Your assignment :: Return every line below in which "Close" appears.

Information supplied ::

****************************************

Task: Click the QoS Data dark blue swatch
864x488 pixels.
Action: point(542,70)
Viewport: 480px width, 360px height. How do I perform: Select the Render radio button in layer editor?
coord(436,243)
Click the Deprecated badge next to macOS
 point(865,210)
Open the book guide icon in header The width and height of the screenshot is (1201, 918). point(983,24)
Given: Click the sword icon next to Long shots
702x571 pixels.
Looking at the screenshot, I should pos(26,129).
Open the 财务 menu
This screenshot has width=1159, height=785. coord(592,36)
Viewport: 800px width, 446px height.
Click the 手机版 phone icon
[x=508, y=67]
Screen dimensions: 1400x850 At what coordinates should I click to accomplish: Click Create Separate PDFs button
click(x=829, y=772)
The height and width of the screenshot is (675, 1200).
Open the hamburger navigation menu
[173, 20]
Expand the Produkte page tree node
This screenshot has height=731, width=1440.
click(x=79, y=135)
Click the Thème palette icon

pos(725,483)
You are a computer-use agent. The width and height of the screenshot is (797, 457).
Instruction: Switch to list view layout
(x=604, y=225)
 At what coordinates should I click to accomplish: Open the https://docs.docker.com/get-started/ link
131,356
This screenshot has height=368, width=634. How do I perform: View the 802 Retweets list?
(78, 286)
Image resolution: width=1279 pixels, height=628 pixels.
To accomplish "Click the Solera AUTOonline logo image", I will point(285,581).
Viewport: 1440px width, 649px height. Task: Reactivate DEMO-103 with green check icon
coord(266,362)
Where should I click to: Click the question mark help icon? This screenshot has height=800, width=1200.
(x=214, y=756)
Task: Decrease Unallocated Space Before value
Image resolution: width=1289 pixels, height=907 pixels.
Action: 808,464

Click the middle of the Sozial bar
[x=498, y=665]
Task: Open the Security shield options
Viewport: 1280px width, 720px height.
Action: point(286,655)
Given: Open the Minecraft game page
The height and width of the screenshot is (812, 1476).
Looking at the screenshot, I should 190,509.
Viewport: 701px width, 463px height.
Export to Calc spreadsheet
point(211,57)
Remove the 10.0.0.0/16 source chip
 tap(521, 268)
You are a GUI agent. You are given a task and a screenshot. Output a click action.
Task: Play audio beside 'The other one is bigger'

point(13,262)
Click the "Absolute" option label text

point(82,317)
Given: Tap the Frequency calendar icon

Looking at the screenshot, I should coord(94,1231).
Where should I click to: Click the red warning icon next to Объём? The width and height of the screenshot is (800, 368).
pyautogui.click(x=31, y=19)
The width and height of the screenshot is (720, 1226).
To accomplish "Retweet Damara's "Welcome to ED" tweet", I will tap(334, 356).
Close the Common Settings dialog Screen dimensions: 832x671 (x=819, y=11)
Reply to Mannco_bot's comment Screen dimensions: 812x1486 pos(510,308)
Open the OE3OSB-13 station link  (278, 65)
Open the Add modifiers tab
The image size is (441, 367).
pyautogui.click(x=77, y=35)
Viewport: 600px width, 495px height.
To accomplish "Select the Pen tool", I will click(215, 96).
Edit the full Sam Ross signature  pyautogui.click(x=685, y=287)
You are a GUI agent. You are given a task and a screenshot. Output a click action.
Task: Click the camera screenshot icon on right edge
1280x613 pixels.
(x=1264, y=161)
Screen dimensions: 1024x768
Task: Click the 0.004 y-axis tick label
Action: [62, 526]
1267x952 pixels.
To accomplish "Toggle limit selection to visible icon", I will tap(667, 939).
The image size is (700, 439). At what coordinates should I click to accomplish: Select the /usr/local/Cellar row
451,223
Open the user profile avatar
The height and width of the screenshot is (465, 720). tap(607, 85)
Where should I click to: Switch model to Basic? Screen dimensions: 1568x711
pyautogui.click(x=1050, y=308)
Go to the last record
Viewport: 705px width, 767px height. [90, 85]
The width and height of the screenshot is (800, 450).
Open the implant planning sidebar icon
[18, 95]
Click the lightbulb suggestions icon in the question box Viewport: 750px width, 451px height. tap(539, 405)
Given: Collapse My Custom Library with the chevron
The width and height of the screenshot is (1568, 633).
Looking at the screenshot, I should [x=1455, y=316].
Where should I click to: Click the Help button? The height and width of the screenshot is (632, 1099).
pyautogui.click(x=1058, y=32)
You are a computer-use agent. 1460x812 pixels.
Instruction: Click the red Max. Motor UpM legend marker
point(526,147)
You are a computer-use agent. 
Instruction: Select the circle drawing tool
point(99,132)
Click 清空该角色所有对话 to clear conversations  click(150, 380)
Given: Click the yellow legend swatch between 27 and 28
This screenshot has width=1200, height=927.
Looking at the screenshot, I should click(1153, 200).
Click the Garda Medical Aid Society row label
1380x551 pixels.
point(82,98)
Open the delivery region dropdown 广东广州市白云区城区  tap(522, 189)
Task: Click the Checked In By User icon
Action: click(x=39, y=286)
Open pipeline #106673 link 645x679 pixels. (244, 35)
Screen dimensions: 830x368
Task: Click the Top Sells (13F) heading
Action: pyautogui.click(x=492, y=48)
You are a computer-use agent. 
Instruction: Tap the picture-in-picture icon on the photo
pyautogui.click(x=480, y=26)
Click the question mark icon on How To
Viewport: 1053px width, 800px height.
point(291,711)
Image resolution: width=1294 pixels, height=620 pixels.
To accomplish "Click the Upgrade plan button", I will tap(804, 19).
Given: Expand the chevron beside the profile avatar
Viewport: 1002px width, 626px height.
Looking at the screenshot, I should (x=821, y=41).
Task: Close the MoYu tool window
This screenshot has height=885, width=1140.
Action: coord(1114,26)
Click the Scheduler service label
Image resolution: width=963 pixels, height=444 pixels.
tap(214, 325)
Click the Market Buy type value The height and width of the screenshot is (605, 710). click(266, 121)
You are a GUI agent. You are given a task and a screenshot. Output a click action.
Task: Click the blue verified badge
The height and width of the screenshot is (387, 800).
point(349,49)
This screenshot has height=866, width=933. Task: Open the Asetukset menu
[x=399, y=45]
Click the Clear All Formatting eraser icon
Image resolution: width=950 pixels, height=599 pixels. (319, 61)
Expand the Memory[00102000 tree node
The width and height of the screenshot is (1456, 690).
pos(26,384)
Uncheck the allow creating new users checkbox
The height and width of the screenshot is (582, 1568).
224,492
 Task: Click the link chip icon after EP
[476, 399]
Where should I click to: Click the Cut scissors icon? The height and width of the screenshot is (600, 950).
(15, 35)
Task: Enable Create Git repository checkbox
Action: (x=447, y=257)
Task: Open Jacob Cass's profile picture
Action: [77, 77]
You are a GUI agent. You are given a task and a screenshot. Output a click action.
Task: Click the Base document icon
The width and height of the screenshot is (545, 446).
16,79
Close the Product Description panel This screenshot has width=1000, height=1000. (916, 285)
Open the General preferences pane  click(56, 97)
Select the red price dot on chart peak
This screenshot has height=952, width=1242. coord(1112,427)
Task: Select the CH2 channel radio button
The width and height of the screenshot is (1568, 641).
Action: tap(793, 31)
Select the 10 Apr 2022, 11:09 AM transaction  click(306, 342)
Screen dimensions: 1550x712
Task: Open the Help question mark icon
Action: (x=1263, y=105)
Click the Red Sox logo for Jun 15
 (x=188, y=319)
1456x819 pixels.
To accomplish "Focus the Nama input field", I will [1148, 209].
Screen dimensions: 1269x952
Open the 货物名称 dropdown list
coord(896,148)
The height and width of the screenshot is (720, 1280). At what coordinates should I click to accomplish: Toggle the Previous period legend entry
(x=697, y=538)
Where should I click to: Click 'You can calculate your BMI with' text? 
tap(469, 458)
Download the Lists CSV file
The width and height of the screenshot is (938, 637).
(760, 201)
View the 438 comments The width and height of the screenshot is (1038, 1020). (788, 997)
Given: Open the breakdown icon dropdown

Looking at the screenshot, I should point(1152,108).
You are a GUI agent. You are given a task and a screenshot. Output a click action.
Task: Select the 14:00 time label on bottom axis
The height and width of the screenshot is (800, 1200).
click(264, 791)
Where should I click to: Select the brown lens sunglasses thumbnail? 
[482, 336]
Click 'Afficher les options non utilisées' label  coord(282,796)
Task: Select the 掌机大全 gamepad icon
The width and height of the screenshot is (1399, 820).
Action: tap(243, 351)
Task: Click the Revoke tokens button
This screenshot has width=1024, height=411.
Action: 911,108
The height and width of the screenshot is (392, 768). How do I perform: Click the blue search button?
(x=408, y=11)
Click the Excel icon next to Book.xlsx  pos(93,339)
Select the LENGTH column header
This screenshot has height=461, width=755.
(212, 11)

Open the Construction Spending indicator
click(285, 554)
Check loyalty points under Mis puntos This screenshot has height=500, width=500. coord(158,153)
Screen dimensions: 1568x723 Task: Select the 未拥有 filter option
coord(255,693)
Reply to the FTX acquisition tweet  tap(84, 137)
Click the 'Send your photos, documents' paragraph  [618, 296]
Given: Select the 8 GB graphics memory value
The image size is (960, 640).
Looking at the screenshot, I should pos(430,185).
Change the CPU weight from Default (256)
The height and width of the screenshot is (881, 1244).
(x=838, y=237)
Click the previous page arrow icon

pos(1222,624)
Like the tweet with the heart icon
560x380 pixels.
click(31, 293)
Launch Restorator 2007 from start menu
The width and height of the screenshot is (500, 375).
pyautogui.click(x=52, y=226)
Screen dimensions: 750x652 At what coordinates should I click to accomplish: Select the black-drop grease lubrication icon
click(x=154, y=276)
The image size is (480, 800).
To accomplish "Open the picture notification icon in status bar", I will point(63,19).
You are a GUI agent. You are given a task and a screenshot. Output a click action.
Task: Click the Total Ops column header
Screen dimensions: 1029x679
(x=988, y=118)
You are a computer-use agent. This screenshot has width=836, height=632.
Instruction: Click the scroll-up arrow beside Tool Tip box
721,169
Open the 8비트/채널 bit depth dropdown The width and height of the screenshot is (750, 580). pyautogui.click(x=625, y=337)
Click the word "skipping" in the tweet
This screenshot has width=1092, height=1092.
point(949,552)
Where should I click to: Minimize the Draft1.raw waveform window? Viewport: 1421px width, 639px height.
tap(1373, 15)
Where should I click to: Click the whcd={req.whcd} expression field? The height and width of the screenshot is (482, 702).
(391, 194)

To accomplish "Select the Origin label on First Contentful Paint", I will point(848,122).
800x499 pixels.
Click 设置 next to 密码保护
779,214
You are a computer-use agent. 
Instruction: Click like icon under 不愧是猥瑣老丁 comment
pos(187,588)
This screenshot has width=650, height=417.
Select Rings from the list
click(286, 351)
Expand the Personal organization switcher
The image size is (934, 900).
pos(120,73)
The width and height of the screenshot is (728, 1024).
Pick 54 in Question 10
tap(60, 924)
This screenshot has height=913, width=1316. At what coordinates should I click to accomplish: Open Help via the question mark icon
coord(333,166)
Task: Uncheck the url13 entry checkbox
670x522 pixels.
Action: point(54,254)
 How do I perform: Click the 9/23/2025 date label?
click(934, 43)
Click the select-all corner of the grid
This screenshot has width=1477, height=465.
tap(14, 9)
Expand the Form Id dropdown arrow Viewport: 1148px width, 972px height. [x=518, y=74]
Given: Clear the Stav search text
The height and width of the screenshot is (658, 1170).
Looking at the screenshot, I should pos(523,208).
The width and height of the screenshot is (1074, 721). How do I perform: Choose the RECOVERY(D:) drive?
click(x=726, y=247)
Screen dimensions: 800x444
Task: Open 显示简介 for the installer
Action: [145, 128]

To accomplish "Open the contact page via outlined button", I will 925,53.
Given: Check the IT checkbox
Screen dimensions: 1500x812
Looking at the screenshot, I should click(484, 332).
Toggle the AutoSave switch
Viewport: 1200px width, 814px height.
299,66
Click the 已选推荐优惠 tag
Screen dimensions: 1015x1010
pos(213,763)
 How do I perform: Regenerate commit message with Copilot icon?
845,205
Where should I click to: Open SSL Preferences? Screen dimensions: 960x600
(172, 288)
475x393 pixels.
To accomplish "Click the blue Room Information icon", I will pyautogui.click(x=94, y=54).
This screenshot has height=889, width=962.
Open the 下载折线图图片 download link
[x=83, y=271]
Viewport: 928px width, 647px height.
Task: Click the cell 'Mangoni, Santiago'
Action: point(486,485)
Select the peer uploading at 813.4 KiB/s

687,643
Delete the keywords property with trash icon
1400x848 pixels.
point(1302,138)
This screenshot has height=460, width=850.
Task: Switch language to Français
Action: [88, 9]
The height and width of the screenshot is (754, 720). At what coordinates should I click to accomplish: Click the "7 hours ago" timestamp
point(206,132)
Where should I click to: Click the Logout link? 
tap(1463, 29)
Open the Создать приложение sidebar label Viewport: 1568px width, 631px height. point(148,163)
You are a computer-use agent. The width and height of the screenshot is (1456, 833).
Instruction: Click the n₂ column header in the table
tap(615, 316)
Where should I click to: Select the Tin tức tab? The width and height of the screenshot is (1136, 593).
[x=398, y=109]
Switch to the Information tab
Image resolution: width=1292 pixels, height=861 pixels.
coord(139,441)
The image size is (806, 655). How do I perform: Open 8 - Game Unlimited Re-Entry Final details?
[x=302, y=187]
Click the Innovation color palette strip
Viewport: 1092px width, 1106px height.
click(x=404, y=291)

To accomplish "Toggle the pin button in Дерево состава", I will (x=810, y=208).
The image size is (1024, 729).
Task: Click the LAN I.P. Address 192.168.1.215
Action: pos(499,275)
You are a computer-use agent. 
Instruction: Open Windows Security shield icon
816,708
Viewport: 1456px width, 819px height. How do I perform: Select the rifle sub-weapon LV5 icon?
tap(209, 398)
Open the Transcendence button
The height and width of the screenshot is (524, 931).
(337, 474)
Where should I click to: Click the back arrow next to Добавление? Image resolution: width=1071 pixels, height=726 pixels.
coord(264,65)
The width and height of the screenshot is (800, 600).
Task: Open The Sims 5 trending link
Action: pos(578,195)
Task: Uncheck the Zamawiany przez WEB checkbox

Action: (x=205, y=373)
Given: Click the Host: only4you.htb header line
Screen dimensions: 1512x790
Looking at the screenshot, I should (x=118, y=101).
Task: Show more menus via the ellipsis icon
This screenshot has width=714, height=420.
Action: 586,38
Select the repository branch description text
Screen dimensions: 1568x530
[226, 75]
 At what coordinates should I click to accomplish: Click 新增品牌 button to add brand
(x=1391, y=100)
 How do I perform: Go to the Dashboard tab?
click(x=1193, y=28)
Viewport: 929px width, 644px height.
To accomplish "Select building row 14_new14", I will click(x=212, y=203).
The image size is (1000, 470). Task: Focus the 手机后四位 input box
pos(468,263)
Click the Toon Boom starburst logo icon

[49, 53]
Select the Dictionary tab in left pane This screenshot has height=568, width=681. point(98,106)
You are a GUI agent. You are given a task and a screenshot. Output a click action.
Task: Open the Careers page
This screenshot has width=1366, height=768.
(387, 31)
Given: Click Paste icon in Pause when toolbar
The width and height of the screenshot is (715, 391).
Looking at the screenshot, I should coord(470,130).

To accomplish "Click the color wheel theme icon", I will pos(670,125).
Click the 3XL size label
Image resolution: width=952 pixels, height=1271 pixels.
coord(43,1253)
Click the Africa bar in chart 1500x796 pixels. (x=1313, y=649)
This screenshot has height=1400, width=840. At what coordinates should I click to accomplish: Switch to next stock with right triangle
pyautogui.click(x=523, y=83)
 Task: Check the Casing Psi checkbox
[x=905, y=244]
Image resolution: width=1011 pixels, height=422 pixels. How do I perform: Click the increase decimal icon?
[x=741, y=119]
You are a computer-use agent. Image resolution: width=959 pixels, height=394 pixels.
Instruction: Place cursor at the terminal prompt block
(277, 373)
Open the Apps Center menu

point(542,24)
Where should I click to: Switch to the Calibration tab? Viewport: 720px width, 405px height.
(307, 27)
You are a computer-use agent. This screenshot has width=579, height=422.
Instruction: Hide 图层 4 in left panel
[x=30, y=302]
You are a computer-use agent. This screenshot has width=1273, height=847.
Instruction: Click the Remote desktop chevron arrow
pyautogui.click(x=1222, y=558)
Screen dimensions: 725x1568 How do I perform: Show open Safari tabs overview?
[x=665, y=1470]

****************************************

Response to the exercise ::
Close the Common Settings dialog Screen dimensions: 832x671 (x=819, y=11)
Task: Close the MoYu tool window
Close the Product Description panel This screenshot has width=1000, height=1000. (916, 285)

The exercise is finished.